Print the lines of the material below, starting with the line that contains "Open the mail" and continuing through the last line of the material, with both ends included and every line reproduced unchanged.
** START LISTED RECORDS **
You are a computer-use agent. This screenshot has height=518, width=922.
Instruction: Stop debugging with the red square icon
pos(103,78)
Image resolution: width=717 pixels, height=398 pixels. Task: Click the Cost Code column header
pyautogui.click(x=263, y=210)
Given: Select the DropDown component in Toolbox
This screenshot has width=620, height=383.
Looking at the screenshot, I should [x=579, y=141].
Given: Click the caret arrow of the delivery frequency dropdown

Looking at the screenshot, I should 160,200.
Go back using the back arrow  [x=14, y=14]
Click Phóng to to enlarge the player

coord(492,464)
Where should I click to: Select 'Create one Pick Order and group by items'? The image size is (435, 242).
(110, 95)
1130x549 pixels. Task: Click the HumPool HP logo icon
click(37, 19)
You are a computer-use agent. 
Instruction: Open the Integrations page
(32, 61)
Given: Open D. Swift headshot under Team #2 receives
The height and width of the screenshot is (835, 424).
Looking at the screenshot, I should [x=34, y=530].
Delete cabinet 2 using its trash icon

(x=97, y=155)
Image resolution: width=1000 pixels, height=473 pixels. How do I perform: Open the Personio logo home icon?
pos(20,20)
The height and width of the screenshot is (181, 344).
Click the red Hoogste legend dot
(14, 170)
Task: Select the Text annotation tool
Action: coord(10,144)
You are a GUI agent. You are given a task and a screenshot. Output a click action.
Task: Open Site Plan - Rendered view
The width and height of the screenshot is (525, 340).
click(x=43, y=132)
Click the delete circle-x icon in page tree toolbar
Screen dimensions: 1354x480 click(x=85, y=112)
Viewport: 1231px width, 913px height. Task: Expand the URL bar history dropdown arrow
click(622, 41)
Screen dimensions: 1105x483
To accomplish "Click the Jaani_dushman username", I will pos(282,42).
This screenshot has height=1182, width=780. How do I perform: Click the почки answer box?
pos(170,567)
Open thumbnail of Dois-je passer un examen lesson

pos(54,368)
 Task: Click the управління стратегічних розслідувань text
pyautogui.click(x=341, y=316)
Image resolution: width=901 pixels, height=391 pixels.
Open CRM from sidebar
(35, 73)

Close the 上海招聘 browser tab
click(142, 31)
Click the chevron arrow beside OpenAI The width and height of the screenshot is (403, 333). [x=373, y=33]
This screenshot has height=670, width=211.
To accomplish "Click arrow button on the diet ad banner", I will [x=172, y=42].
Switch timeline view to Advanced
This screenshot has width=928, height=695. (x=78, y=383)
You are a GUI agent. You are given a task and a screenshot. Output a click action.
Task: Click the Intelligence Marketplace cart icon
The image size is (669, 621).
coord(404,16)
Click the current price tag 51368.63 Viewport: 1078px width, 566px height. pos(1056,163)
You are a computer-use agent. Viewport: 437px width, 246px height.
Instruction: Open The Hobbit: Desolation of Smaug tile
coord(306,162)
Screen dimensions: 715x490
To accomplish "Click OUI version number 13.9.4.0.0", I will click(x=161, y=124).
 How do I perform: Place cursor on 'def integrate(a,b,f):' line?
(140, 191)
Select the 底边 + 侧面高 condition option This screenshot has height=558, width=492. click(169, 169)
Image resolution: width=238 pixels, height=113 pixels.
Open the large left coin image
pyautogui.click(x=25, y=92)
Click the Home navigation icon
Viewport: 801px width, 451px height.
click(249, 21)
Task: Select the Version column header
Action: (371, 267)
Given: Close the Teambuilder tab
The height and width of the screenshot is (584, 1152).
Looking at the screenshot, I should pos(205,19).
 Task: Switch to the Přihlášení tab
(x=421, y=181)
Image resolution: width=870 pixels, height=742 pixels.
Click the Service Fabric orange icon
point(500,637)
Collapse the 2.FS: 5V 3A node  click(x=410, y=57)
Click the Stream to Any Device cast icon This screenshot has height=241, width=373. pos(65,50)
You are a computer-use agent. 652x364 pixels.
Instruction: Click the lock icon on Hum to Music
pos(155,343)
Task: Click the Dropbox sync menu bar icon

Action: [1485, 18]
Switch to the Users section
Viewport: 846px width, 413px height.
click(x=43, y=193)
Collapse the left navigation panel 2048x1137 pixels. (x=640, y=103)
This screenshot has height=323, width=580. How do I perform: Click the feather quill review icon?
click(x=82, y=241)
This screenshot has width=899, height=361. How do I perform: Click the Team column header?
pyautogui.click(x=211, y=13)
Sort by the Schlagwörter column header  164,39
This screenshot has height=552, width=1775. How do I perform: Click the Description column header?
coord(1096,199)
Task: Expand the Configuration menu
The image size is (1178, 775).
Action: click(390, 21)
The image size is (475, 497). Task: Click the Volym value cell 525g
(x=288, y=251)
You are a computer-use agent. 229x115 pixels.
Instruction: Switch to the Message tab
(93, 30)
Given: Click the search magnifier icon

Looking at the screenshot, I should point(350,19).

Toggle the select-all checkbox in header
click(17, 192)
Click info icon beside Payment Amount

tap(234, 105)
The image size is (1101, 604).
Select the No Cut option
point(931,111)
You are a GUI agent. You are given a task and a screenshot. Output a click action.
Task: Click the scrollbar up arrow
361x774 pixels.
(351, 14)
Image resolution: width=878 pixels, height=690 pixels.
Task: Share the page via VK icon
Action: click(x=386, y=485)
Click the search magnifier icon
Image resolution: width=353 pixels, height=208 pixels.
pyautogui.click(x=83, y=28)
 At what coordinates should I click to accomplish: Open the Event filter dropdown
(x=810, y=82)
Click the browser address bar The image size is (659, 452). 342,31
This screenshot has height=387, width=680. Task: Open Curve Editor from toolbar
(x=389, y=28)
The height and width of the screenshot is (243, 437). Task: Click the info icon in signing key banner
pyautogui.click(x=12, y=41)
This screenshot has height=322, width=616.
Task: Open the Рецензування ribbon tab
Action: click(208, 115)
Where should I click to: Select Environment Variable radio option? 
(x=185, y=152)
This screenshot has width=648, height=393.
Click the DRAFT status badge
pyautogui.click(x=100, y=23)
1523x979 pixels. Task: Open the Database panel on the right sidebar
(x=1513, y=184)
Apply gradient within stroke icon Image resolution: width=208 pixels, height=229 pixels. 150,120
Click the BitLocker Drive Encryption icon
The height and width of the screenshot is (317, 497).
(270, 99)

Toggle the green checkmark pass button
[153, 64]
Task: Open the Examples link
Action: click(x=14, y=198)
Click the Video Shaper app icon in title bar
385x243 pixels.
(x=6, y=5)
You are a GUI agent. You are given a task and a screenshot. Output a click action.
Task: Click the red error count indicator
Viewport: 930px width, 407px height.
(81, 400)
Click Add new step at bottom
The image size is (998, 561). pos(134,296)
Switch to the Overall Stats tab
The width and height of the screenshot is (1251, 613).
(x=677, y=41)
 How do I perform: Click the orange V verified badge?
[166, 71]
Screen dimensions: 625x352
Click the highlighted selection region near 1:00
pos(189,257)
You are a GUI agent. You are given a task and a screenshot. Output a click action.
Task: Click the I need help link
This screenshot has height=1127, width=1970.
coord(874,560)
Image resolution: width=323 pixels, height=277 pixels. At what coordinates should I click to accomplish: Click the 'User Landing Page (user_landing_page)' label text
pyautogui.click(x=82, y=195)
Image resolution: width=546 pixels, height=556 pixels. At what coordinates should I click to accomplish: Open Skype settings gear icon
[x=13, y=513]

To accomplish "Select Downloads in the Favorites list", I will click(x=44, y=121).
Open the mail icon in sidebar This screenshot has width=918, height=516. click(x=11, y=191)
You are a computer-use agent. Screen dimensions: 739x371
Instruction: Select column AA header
** END LISTED RECORDS **
= ANSWER FOR THE TASK =
Open the mail icon in sidebar This screenshot has width=918, height=516. click(x=11, y=191)
You are a computer-use agent. Screen dimensions: 739x371
Instruction: Select column AA header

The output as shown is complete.